After confronting Martha for being worried about so many things, Jesus goes on to tell her that only one thing is needful. And He didn’t have to spell it out for Martha because that one needful thing was repeated throughout her Prayer Book, which today we call the Psalms. Psalm 16:5 “The Lord is my chosen portion and my cup.” Psalm 27:4 “One thing have I asked of the Lord, that will I seek after: that I may dwell in the house of the Lord all the days of my life. Psalm 73:28 “But for me it is good to be near God; I have made the Lord my refuge.”

Martha made a mistake by not heeding these words and as a result putting the temporal before the eternal. And her is the irony. She was all worried that Jesus would get fed when just a few days earlier He had fed the 5,000 with 5 loaves and 2 fish. HE has this! She was missing an opportunity to fellowship with God in the flesh.

However Mary had chosen wisely. She chose the Lord’s presence over business, the eternal over the temporal, and Jesus said that the eternal would never be taken from her. Not in this life and certainly not in the life to come.

This story of Martha and Mary is fitting for us today. Life is so very busy even to the point that our kid’s lives are booked to the max.  From a societal point of view, not only do we no longer just sit on the front porch and drink a cup of coffee, we don’t even make front porches any more.

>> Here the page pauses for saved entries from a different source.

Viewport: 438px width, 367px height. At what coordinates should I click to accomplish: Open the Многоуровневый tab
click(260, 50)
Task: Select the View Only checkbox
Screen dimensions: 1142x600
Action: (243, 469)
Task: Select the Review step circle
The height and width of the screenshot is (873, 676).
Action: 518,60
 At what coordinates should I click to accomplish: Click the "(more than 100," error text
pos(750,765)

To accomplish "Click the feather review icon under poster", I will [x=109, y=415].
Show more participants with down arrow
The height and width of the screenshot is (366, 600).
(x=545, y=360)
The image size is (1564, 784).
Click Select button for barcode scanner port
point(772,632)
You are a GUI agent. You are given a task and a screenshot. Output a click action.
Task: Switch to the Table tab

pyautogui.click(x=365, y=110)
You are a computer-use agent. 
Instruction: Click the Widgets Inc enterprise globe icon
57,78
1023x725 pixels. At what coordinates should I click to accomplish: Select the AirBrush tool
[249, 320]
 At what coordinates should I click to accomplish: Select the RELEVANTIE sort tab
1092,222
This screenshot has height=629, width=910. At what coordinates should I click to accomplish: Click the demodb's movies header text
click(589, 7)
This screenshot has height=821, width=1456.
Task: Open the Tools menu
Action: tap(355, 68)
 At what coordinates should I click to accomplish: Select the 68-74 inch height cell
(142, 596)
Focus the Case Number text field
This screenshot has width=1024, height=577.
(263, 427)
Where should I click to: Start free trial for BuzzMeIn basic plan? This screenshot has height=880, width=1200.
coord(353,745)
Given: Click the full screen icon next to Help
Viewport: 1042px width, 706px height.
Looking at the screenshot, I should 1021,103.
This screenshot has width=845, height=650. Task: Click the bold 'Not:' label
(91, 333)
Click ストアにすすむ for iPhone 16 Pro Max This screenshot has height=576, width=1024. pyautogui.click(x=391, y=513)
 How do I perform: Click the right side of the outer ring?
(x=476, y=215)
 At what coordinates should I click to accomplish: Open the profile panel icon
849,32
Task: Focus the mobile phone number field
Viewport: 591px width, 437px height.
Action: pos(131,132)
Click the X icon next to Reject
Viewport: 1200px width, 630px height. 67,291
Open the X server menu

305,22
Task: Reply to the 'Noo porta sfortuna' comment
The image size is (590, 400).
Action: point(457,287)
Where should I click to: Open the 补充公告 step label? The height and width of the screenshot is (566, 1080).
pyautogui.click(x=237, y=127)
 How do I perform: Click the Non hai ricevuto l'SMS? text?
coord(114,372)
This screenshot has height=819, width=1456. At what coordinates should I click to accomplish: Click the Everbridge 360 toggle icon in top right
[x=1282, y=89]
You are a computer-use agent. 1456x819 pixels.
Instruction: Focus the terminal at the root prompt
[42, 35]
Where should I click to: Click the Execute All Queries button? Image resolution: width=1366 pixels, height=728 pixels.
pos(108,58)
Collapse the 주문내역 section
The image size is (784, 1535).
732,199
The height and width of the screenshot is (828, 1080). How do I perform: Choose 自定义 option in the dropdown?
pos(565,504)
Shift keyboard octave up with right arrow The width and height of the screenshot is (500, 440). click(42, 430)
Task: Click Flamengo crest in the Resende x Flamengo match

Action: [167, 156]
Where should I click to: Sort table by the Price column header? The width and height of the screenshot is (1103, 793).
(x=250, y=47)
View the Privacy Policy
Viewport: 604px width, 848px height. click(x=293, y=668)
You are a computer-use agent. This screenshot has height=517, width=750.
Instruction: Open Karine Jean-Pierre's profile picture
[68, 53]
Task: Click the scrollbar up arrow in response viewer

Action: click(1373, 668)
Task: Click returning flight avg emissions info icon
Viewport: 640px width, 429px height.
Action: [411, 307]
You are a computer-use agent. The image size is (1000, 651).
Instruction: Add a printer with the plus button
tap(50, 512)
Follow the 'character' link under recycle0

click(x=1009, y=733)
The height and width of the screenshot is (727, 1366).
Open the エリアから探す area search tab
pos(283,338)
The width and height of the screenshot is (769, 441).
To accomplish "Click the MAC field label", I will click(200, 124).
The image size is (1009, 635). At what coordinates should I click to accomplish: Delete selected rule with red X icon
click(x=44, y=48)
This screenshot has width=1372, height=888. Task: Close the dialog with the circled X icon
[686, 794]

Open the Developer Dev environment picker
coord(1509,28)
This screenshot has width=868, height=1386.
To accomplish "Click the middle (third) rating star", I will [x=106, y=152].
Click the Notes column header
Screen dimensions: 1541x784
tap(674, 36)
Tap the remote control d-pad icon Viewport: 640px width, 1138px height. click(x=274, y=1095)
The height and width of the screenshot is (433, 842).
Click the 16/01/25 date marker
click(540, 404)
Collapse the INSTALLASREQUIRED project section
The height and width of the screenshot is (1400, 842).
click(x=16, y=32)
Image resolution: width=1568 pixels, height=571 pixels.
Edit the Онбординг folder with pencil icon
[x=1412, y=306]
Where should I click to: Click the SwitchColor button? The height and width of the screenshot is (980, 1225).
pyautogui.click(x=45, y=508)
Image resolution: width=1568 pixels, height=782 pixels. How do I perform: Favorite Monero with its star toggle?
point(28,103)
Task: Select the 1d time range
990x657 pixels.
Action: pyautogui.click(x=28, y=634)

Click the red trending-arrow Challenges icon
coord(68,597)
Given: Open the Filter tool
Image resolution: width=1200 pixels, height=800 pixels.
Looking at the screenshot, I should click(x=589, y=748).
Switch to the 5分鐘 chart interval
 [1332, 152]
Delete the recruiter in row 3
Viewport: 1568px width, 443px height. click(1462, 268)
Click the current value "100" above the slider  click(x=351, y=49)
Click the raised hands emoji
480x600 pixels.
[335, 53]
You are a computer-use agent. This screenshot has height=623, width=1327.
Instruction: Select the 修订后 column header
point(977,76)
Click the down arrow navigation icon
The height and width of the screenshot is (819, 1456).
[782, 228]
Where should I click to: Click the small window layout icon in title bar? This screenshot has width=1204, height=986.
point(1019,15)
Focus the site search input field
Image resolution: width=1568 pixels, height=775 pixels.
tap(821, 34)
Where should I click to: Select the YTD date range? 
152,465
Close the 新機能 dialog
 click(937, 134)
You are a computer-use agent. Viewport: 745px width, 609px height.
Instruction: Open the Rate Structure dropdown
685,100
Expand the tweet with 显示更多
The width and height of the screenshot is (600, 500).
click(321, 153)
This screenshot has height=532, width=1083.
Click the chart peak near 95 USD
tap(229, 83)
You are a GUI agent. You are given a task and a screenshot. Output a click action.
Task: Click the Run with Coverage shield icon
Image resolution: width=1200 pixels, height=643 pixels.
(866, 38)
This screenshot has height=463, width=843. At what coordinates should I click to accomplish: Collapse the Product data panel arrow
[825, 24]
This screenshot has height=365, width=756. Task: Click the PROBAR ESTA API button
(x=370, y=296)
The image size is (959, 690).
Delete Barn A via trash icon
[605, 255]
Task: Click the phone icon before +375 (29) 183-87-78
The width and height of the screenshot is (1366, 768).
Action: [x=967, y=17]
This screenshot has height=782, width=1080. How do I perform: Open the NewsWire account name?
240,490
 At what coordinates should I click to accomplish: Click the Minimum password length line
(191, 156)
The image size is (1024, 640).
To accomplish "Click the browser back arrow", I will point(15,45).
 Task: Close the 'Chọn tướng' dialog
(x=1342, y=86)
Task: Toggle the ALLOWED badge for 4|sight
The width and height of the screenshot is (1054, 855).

Making proper priorities for our lives is a serious challenge but Jesus helps us.

In a variety of ways in the Gospels Jesus tells us that our priority is to live for today but to do so in light of eternity. In the Sermon on the Mount He said that we are not to worry about tomorrow because tomorrow has enough trouble if its own. But instead we are to seek first the kingdom of God.

We do this when we choose the eternal over the temporal. We become like Mary when we make being with Christ our highest priority. We become like Mary when we don’t allow anything to keep us from being united with Christ through receiving His Body and His Blood. We become like Mary when we give God our first fruits rather than our leftovers. We become like Mary when we seek Christ in all people and prefer the needs of others over our own. We become like Mary when care for “the least of these.” And God has set up life so that the more we become like Mary the more peace filled our lives become.

But we don’t become like Mary by accident because we live in a Martha world. In fact millions of dollars are spent every day, through television, radio and the social media to convince you to remain like Martha. And all of your Martha like friends and colleagues will load you with expectations and guilt to get you back in the kitchen and act like “a responsible adult.”

Being a Mary in a Martha world does not come by accident. Jesus said it is a choice. So the question to answer every day is if we are going to choose to be anxious and worried about many things or if we are going to choose that one needful thing. Today you have chosen to be a Mary. Who will you choose to be tomorrow? Amen.